Answer

**step1** Understanding the problem

The problem asks us to show that the function $$f(x) = \tan(x-1) - 1$$ changes sign across the interval $$(2,3)$$. This means we need to evaluate the function at the endpoints of the interval, $$x=2$$ and $$x=3$$, and demonstrate that the signs of $$f(2)$$ and $$f(3)$$ are different.

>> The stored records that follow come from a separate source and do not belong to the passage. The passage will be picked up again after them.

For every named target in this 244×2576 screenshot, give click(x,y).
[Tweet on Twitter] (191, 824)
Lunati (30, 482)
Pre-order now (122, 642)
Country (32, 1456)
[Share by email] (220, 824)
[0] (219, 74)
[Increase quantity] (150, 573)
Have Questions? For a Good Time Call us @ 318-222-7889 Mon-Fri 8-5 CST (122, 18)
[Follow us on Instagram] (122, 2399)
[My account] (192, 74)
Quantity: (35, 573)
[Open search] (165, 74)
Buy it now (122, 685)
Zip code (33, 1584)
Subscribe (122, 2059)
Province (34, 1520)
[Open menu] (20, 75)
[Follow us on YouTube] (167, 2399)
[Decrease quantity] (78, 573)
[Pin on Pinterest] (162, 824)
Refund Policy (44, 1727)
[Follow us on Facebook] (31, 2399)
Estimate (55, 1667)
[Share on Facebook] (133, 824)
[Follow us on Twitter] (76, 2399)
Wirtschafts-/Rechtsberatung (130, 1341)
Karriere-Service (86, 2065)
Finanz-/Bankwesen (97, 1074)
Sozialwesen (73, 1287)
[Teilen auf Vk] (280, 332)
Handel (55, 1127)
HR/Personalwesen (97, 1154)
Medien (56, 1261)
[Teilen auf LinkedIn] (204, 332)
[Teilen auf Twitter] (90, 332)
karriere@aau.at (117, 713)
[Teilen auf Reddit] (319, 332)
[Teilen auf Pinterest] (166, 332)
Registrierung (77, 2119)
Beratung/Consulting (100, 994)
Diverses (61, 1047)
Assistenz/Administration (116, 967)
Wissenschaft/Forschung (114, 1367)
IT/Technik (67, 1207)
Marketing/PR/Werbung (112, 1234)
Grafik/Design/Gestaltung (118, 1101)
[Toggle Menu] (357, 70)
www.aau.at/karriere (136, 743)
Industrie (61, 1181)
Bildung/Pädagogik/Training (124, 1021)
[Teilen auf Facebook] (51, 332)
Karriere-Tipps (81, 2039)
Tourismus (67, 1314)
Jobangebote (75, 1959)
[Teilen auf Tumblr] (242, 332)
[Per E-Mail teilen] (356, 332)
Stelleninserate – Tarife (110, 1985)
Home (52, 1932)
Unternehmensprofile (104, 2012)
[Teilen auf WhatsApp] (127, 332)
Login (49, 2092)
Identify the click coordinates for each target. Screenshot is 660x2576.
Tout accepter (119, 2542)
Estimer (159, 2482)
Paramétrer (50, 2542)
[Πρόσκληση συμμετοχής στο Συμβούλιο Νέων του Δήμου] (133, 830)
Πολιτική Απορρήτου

Question1.step2 (Evaluating f(2))

First, we evaluate $$f(x)$$ at $$x=2$$:
$$f(2) = \tan(2-1) - 1 = \tan(1) - 1$$
To determine the sign of $$f(2)$$, we need to understand the value of $$\tan(1)$$.
We know that $$\pi \approx 3.14159$$ radians.
From this, we can approximate $$\frac{\pi}{4} \approx \frac{3.14159}{4} \approx 0.785$$ radians.
And $$\frac{\pi}{2} \approx \frac{3.14159}{2} \approx 1.571$$ radians.
Since $$0.785 < 1 < 1.571$$, it means that $$1$$ radian is between $$\frac{\pi}{4}$$ and $$\frac{\pi}{2}$$. This interval is in the first quadrant of the unit circle.
In the first quadrant, the tangent function is positive and increasing.
We know that $$\tan(\frac{\pi}{4}) = 1$$.
Since $$1$$ radian is greater than $$\frac{\pi}{4}$$ radians, and the tangent function is increasing in this interval, we can conclude that $$\tan(1) > \tan(\frac{\pi}{4})$$.
Therefore, $$\tan(1) > 1$$.
Subtracting $$1$$ from both sides of the inequality, we get $$\tan(1) - 1 > 0$$.
So, $$f(2)$$ is a positive value.

Question1.step3 (Evaluating f(3))

Next, we evaluate $$f(x)$$ at $$x=3$$:
$$f(3) = \tan(3-1) - 1 = \tan(2) - 1$$
To determine the sign of $$f(3)$$, we need to understand the value of $$\tan(2)$$.
We know that $$\frac{\pi}{2} \approx 1.571$$ radians and $$\pi \approx 3.14159$$ radians.
Since $$1.571 < 2 < 3.14159$$, it means that $$2$$ radians is between $$\frac{\pi}{2}$$ and $$\pi$$. This interval corresponds to the second quadrant of the unit circle.
In the second quadrant, the tangent function is negative.
Therefore, $$\tan(2)$$ is a negative value.
Subtracting $$1$$ from any negative value will always result in a negative value.
So, $$\tan(2) - 1 < 0$$.
Thus, $$f(3)$$ is a negative value.

**step4** Conclusion

We have determined that $$f(2)$$ is a positive value ($$f(2) > 0$$) and $$f(3)$$ is a negative value ($$f(3) < 0$$).
Since the function values at the two endpoints of the interval $$(2,3)$$ have opposite signs, and the tangent function is continuous within this interval (as $$x-1$$ does not equal $$\frac{\pi}{2} + n\pi$$ for any integer $$n$$ within the interval $$(1,2)$$), this implies that the function $$f(x)$$ must cross the x-axis (i.e., change from positive to negative) somewhere within the interval $$(2,3)$$.
Therefore, we have successfully shown that $$f(x)$$ changes sign across the interval $$(2,3)$$.
(Please note: This problem involves trigonometric functions and radian measures, which are typically studied in high school mathematics, beyond the scope of elementary school curricula.)